Di Rita Gatto scrittrice esordiente di origini liguri e oggi «efficiente insospettabile funzionaria della comunità europea che vive in Lussemburgo» si dice abbia nascoste nel cassetto un certo numero di storie gialle. Ebbene, le tiri fuori. Perché a giudicare dal suo primo romanzo «La morte è giovane» siamo di fronte a un’autrice di razza, di quelle che intrigano, coinvolgono, fanno sorridere e sciolgono una trama non facile portando il lettore a voler caparbiamente scoprire la fine. Godendosi, e non è poco, il viaggio.

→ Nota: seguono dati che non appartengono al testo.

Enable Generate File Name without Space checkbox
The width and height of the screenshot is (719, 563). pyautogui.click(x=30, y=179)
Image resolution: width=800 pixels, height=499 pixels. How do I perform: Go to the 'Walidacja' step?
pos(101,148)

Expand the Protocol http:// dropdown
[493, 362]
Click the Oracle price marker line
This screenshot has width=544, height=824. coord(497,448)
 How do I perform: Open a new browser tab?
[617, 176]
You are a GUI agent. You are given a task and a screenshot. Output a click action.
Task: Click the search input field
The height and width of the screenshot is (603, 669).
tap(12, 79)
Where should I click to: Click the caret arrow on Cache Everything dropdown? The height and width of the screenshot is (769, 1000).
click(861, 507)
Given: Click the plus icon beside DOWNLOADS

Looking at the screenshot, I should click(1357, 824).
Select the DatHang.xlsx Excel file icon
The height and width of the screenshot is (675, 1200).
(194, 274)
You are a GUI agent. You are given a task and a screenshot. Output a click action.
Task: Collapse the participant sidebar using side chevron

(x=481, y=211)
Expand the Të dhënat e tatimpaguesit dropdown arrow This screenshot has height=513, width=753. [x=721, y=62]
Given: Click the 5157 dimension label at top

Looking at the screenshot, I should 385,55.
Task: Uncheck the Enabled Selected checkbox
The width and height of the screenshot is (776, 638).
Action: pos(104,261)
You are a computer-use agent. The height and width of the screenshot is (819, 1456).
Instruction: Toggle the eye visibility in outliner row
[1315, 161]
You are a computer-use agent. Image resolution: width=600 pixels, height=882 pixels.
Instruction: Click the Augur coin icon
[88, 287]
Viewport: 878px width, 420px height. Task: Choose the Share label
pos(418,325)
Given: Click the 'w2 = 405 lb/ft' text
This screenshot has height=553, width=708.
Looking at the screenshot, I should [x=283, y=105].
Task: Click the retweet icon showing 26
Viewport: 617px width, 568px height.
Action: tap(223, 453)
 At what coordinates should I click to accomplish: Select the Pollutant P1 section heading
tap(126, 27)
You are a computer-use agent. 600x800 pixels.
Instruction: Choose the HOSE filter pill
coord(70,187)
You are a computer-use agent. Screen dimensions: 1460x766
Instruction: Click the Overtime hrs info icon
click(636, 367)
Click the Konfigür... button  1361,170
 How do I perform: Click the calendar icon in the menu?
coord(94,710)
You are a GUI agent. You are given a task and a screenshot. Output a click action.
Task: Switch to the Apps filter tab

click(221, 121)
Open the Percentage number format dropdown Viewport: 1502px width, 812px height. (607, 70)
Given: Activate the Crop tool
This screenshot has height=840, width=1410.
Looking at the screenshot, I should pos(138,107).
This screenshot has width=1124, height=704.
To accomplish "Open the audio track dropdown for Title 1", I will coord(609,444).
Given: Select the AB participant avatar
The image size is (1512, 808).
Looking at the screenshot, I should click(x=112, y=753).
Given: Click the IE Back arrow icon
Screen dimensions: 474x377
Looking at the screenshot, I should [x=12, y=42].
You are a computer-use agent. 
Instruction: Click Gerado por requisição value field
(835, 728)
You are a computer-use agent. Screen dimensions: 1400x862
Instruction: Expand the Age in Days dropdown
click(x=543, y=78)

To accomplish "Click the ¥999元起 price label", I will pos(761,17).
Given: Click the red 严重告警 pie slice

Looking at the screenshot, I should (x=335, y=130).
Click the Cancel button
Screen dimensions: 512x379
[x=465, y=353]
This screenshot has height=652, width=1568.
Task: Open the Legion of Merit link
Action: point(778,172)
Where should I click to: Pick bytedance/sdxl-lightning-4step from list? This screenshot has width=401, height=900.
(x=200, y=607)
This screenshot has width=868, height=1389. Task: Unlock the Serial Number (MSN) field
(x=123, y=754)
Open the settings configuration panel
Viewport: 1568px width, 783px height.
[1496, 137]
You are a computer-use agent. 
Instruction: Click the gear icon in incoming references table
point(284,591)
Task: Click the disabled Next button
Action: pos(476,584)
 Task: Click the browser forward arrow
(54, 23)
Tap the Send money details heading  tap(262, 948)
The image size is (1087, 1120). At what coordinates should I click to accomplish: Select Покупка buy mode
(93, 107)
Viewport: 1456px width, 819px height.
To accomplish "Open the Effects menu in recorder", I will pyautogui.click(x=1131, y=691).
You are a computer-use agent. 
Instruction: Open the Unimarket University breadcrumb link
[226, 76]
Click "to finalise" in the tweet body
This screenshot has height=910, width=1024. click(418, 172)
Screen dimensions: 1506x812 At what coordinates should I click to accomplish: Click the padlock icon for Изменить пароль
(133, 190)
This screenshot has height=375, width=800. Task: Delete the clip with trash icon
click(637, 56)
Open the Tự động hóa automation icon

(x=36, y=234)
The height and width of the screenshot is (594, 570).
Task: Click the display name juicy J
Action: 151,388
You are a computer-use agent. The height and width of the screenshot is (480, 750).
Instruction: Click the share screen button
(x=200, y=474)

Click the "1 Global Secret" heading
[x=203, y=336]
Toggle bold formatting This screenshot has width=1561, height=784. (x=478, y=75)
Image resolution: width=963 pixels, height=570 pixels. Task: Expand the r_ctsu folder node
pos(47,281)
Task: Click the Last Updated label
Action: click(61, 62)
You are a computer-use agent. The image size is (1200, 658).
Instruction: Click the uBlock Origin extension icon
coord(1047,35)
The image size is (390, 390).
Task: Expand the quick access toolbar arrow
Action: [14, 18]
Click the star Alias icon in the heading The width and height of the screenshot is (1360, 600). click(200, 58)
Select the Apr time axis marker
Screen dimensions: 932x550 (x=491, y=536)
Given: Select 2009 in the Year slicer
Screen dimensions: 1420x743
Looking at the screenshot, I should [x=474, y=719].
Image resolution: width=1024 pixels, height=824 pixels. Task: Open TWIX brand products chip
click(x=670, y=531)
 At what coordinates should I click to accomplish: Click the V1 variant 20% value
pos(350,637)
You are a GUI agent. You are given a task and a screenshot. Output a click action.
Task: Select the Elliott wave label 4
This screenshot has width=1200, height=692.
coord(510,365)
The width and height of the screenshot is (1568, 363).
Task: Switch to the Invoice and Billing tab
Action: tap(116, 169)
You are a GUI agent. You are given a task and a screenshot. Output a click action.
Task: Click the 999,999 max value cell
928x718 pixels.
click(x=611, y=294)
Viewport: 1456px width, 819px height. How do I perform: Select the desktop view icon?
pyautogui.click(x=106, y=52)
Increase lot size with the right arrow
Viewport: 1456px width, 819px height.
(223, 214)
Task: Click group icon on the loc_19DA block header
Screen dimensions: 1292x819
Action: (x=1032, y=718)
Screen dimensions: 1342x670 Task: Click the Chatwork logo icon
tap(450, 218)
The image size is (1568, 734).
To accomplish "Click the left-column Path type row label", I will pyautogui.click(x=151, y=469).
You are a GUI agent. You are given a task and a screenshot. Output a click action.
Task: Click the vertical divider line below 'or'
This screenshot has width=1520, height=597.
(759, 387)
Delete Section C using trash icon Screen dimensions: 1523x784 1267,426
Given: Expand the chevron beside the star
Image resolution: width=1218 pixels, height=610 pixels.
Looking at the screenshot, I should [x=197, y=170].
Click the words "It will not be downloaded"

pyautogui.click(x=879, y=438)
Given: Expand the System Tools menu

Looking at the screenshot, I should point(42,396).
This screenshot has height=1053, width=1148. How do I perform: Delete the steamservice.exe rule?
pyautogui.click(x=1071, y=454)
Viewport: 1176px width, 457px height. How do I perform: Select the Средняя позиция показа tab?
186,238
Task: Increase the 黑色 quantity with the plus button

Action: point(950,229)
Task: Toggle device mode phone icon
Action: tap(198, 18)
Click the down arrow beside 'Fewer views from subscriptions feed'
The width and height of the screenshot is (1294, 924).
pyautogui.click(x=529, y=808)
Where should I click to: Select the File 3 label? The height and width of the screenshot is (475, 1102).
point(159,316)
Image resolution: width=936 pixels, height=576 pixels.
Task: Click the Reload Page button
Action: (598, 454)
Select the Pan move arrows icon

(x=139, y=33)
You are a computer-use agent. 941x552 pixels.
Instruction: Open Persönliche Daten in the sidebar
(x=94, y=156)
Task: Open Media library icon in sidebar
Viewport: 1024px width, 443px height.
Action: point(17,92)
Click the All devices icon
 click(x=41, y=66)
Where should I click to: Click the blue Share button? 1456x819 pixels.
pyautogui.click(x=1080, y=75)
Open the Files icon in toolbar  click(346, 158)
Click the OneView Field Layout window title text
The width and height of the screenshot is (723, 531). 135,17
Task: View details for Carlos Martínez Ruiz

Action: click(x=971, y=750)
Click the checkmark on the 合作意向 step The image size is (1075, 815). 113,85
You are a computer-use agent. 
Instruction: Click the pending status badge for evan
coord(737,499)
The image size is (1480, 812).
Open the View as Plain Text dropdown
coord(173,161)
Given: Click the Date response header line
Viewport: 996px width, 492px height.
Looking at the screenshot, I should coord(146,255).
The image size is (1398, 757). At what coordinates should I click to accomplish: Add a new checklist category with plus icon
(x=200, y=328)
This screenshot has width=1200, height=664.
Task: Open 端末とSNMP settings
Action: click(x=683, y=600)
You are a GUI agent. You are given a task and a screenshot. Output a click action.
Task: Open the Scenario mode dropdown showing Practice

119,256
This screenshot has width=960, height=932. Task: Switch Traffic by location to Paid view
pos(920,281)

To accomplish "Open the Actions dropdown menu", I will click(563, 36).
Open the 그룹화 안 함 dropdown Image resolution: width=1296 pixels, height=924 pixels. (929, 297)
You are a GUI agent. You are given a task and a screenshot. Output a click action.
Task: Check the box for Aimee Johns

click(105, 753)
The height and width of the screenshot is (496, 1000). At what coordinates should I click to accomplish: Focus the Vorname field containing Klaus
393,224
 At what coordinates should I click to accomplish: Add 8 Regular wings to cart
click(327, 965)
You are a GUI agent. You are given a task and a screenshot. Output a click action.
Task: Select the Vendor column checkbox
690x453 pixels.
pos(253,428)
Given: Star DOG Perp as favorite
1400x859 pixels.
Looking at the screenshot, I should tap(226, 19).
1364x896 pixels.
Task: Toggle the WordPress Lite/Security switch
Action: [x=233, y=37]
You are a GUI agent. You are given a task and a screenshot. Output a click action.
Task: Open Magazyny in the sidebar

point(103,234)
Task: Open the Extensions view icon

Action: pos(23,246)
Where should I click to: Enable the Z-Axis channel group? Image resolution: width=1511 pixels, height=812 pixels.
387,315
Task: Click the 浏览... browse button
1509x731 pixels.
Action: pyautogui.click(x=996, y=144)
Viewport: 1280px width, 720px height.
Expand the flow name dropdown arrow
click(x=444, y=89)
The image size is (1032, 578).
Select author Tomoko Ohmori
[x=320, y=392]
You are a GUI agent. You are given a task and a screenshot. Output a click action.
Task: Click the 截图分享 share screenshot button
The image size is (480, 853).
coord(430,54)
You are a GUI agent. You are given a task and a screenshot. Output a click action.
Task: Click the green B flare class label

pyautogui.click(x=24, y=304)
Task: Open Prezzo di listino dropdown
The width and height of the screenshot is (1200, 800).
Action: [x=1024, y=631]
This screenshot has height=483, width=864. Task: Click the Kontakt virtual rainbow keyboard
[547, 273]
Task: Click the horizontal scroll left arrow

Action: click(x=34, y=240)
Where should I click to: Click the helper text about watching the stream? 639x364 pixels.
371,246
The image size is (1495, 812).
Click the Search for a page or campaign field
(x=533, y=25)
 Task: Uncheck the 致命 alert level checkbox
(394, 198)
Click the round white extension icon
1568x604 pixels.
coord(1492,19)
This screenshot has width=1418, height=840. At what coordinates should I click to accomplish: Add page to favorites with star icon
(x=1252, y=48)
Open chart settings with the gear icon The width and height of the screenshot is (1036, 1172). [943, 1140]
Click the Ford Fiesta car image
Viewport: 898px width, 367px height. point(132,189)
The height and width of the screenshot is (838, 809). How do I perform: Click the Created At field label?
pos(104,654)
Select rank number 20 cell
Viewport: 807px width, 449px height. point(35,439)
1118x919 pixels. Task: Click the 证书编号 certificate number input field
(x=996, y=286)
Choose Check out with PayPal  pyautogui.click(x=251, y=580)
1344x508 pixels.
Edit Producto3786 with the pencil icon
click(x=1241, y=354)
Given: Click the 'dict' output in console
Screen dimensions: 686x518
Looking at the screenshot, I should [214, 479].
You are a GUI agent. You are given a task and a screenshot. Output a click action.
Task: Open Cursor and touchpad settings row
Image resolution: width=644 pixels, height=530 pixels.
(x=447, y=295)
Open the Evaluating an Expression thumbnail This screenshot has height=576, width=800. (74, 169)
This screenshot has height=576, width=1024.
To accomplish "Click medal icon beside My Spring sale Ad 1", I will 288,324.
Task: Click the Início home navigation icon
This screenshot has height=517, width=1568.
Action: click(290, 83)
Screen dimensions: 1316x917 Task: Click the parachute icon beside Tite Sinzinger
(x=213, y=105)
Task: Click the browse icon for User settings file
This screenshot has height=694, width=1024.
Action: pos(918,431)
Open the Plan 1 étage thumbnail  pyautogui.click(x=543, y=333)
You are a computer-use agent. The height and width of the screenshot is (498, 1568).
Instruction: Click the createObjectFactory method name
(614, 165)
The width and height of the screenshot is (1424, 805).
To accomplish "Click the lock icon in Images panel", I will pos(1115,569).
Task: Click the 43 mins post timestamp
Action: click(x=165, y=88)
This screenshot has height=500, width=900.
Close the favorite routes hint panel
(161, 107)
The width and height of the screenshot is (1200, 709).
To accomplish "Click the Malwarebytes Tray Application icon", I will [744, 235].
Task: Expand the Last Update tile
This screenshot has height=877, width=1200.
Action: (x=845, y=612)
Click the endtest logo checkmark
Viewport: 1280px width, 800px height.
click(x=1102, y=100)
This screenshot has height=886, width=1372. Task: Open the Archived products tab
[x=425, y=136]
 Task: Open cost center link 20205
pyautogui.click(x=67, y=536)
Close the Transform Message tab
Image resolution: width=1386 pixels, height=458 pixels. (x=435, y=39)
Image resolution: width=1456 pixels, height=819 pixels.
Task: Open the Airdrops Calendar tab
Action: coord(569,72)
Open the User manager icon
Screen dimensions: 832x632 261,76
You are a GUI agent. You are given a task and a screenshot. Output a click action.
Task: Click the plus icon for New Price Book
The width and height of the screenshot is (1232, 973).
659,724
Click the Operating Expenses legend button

Come molte pagine di Fruttero e Lucentini, o certe di Niccolò Ammaniti, Rita Gatto ha la classe, rara nella scrittura, ma sempre innata, di disegnare personaggi cogliendone il lato debole, quello che alla maniera pirandelliana scatena la risata e poi, solo a freddo, fa riflettere e condividere la stessa debolezza. E già che qui siamo in Liguria. Con Ernesta e Martino che sulla Citroen C3 nuova di lei cavalcano i tornanti verso il borgo di Roccapiatta. Da qui in poi nulla sarà più come appare. E un uomo, un intellettuale omosessuale viene ucciso a colpi di fucile. Tanti i personaggi, tutti fuori posto, almeno secondo la logica comune. Con il giudice Minelli che guarda a quella certa parte di mondo che brulica nel borgo di Roccapiatta con una simpatia che non si preoccupa di nascondere. E ci sono le inglesi Daisy e Liubov, coppia rodata di amiche-amanti unite ancor di più da una mezz’età che solidifica i rapporti se vissuta in sincrono. Cam e Vince ostaggi delle twins, con la prima che è una mamma-bambina più infantile delle sue gemelle da latte. E ancora il contadino Giobatta e i bellocci Aldo e Nico e la Bettina bottegaia del paese o Emidio che dice «anche le bestie hanno i suoi umori», o spiega che «al Giobatta le avevo detto di venire ad aiutare».
E poi ci sono loro, gli animali. Ulisse, il cane che risolve l’assassinio prima di tutti, o il gatto che sa amare più degli umani. Bestie con un’umanità intelligente che li eleva al di sopra di tutti. Sotto storie di sesso incontrato alla sagra del paese, di amore incompreso, di solitudini esistenziali e di vite aggiustate alla bell’è meglio. In un mondo dove nulla è come sembra, l’autrice conduce il lettore fino allo scioglimento del giallo. Che riporta la vita alla più comune normalità. E fino all’ultima pagina c’è Ernesta in bilico davanti a un’amore che non sa lasciare e non può vivere.
«La morte è giovane» di Rita Gatto Editore Salani 284 pagine, 13 euro.